Update November 2018:
Nach 2016 sind Renate und ich diesmal ohne Dorian erneut nach Hua Hin gereist. Wir hatten 2016 in mehreren Gesprächen mit Jan Weisheit, zu der Zeit im Centara Grand Beach Resort & Villas Hua Hin verantwortlich für Food & Beverage, angeregt die Clubleistungen "anders zu organisieren". 2016 wählten wir die "Two Bedroom Duplex Suite". Das Frühstück und die "Evening cocktails & canapés" genossen wir somit vorzugsweise in der Rajpruek Lounge mit einem Servicelevel "mit Luft nach oben". Im November 2018 ohne Dorian haben wir uns dann wieder einmal für eine "Deluxe Spa Villa" entschieden. Vor der Buchung haben wir mit Freude registriert, dass Jan inzwischen in der Position als "Resident Manager" im Centara Verantwortung trägt. So interessierten wir uns erneut für den "Evening cocktails & canapés" Service in der Rajpruek Lounge. Kurz gesagt, der Service ist Ok auch wenn kein Tisch auf der Terasse der Rajpruek Lounge frei gewesen ist und wir es uns in den klimatisierten Sesseln gemütlich gemacht haben.

Etwas exklusiver und weniger "überlaufen" ist da die Situtation in den Villas. Auf der Terasse des Suan Bua Restaurants ist die Zahl der überwiegend europäischen Gäste übersichtlicher und wer den individuellen persönlichen (Club) Service schätzt, der fühlt sich in den Villas gut betreut ;-) Aufgefallen ist uns auch noch die verbesserte WLAN-Versorgung und brauchbare Bandbreitenverfügbarkeit. Der geliebte WDR2 Internetradiostream stockte nicht mehr ;-)

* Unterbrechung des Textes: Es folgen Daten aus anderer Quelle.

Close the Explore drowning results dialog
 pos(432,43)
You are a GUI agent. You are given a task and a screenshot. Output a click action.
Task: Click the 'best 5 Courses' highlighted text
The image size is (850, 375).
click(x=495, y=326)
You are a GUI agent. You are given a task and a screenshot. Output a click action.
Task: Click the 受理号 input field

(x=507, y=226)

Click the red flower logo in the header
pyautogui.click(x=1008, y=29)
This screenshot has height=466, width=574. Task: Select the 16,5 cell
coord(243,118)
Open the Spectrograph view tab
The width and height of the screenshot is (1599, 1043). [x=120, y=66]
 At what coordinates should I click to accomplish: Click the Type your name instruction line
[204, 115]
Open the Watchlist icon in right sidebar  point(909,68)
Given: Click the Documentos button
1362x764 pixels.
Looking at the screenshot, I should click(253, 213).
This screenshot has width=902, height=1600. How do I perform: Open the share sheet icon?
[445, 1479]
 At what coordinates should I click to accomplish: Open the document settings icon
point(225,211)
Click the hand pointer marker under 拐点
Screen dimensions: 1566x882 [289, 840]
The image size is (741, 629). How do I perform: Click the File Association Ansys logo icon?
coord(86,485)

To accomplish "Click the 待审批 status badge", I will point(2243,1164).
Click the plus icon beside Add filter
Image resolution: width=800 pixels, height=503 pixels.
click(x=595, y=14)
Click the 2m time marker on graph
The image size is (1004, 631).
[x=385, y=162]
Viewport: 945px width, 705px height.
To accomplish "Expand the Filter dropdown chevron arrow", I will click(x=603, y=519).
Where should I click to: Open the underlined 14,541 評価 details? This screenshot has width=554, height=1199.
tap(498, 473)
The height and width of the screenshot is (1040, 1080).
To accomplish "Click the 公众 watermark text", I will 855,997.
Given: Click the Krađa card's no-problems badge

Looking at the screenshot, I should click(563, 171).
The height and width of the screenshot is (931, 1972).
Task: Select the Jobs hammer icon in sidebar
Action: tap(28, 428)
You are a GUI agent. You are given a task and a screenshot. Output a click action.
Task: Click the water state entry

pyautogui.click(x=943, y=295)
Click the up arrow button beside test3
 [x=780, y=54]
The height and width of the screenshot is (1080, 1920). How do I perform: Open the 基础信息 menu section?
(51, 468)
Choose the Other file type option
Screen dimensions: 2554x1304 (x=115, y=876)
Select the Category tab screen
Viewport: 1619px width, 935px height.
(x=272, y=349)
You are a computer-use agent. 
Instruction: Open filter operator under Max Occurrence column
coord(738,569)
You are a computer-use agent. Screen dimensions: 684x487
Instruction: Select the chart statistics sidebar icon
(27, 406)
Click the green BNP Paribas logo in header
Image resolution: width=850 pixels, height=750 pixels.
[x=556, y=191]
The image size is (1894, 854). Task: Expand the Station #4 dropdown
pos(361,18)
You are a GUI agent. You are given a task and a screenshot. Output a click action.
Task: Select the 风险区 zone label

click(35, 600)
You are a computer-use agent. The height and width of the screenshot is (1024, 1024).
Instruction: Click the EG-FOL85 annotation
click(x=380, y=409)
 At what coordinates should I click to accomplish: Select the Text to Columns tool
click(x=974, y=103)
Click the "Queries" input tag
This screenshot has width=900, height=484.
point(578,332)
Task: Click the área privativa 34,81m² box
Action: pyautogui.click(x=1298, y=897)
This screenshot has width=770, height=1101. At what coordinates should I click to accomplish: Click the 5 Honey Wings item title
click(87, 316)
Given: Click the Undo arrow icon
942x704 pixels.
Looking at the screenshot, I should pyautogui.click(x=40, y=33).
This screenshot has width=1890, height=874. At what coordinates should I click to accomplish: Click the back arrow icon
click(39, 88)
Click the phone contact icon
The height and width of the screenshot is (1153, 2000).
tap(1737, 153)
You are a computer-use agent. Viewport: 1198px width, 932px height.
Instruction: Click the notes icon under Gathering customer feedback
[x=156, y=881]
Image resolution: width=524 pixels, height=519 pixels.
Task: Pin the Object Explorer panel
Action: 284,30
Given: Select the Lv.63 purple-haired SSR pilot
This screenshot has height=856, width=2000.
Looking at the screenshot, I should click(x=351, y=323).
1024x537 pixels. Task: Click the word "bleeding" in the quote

Zur Internetversorgung noch ein Tip. Unser Taxifahrer, der uns schnell und sicher von Bangkok nach Hua Hin transportiert hat, empfahl den "mobile phone provider" AIS. Ein 30-Tage Flatrate-Tarif kostete uns 550,- BHT. Im Market Village Center gibt es einen AIS-Shop, der dann auch gleich die SIM-Karte in Betrieb genommen hatte (Reisepaß nicht vergessen). By the way: Funklöcher kennt man in Thailand nicht wirklich ;-).